DESCRIPTION OF THE TASK >> Print the line where "Instruction: Switch to the MANAGE tab" occurs and every line that follows it in the data below, ending with the last line, precisely as written.

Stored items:
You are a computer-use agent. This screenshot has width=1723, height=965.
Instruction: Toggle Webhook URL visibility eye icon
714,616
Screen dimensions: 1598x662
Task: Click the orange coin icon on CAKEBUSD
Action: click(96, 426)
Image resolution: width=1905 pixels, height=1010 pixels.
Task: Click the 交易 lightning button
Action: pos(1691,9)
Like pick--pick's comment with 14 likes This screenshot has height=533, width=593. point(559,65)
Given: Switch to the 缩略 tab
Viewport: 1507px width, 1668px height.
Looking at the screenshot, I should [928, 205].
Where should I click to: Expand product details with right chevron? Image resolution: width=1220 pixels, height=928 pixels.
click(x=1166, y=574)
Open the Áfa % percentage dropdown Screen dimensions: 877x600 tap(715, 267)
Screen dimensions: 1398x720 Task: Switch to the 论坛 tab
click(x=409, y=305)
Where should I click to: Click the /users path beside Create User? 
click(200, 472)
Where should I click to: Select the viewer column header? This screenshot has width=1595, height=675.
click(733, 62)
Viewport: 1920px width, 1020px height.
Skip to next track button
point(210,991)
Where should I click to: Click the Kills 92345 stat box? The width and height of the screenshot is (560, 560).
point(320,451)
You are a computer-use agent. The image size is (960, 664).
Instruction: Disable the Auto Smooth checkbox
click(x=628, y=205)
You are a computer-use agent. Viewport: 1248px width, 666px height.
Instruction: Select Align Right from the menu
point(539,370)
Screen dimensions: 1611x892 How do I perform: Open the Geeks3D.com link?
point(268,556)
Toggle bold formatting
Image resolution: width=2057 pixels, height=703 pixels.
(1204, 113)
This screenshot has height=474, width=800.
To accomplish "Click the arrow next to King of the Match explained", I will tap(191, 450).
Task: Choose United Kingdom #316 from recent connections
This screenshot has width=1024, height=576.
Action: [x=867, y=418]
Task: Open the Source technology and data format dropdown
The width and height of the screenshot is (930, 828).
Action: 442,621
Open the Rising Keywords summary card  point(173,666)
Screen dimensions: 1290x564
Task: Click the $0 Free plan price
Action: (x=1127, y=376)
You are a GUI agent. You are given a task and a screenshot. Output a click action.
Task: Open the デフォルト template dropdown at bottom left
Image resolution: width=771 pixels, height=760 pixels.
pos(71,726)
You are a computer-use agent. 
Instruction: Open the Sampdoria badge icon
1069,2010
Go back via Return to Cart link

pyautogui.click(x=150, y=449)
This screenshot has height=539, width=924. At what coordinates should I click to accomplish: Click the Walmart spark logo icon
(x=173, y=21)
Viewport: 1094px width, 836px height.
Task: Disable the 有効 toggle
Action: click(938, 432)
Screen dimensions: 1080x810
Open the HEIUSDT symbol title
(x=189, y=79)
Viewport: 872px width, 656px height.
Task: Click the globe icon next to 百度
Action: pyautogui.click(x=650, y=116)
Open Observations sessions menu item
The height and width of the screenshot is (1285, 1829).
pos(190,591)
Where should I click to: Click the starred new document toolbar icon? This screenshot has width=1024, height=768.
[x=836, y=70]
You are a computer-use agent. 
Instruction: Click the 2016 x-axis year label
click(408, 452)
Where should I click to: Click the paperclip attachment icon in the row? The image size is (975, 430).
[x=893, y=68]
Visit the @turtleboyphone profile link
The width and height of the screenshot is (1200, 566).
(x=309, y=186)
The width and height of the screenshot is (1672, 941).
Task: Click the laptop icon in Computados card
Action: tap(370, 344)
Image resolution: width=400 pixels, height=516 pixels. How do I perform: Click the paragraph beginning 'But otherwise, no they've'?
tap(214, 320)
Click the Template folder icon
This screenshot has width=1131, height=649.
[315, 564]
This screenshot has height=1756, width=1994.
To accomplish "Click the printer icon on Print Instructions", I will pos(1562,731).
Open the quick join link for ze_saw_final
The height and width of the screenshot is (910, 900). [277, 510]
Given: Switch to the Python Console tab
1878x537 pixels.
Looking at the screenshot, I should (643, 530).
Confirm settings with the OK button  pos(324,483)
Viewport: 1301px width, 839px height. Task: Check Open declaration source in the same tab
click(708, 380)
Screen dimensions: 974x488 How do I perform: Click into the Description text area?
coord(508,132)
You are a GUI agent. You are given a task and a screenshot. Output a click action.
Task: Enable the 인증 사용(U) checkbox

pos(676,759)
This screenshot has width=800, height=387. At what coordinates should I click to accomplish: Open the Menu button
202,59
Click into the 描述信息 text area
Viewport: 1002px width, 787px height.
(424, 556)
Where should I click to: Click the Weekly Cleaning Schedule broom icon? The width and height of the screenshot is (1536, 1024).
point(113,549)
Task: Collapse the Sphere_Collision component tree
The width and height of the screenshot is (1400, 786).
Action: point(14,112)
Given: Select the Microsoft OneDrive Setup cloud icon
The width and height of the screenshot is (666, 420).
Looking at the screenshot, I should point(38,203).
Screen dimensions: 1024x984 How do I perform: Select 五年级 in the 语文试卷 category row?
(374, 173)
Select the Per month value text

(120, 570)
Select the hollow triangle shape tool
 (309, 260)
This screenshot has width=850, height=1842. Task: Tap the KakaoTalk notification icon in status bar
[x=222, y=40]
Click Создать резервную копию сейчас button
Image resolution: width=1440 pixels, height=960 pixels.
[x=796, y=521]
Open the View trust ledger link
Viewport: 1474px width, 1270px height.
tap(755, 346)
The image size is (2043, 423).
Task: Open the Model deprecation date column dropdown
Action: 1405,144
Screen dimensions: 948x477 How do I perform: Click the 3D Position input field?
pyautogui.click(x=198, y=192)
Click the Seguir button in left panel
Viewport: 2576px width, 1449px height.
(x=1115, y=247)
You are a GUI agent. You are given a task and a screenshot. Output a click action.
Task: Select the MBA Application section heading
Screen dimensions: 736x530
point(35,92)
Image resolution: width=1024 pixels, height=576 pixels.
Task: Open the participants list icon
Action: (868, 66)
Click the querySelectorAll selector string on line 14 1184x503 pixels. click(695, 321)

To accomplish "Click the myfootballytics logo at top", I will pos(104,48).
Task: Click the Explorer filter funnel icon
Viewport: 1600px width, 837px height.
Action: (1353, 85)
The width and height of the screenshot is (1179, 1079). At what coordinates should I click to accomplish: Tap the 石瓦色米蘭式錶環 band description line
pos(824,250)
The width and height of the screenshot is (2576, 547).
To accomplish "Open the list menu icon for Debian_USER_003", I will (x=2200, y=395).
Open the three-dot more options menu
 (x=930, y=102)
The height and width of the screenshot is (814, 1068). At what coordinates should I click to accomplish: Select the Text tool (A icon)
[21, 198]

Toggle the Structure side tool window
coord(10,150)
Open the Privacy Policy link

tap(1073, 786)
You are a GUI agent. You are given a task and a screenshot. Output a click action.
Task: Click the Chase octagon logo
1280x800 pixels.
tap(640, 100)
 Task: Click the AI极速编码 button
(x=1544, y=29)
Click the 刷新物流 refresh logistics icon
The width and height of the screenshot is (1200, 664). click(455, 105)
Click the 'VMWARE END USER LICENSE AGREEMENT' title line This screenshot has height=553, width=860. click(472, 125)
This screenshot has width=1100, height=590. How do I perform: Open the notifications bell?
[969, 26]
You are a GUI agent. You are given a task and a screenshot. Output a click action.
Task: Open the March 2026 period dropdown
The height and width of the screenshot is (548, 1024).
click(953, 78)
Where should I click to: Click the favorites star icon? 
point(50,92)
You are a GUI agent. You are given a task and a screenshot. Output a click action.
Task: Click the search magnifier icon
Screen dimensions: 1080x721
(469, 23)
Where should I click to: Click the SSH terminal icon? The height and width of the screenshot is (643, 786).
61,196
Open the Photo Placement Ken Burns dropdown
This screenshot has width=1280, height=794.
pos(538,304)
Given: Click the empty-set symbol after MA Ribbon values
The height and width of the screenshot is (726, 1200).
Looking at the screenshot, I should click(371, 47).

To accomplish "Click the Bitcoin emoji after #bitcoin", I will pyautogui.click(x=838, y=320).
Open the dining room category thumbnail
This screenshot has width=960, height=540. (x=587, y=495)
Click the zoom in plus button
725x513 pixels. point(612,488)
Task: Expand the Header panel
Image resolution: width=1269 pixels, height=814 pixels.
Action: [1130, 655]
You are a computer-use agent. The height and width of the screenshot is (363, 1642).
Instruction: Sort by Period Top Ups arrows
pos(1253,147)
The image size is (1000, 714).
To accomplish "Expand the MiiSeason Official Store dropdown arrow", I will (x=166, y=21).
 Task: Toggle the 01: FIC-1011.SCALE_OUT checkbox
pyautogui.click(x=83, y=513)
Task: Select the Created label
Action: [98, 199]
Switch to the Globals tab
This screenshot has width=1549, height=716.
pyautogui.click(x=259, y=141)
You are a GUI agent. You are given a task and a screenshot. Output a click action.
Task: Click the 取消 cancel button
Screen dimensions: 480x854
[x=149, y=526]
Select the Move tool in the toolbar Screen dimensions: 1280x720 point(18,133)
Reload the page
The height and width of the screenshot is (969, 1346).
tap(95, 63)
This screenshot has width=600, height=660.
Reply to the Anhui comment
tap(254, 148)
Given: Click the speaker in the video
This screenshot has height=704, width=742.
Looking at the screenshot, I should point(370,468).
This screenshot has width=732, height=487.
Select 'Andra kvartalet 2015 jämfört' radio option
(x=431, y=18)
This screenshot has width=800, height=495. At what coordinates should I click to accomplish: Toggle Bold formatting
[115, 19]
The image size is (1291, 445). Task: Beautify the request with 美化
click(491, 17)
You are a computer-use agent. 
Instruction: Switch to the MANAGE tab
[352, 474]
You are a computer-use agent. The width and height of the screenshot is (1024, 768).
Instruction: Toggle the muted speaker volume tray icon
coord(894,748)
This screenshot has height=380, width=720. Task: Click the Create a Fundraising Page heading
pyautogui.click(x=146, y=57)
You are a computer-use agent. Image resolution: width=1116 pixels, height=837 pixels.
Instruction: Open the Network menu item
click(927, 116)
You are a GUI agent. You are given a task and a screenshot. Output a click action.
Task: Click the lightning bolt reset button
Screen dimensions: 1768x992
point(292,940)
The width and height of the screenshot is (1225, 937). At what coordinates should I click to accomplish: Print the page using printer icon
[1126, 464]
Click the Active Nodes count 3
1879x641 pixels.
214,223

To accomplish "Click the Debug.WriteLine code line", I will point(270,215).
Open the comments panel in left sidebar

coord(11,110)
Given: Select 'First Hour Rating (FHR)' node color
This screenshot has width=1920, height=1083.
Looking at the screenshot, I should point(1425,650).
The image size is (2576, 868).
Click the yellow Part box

SOLUTION TO THIS EXERCISE >>
Instruction: Switch to the MANAGE tab
[352, 474]
You are a computer-use agent. The width and height of the screenshot is (1024, 768).
Instruction: Toggle the muted speaker volume tray icon
coord(894,748)
This screenshot has height=380, width=720. Task: Click the Create a Fundraising Page heading
pyautogui.click(x=146, y=57)
You are a computer-use agent. Image resolution: width=1116 pixels, height=837 pixels.
Instruction: Open the Network menu item
click(927, 116)
You are a GUI agent. You are given a task and a screenshot. Output a click action.
Task: Click the lightning bolt reset button
Screen dimensions: 1768x992
point(292,940)
The width and height of the screenshot is (1225, 937). At what coordinates should I click to accomplish: Print the page using printer icon
[1126, 464]
Click the Active Nodes count 3
1879x641 pixels.
214,223

To accomplish "Click the Debug.WriteLine code line", I will point(270,215).
Open the comments panel in left sidebar

coord(11,110)
Given: Select 'First Hour Rating (FHR)' node color
This screenshot has width=1920, height=1083.
Looking at the screenshot, I should point(1425,650).
The image size is (2576, 868).
Click the yellow Part box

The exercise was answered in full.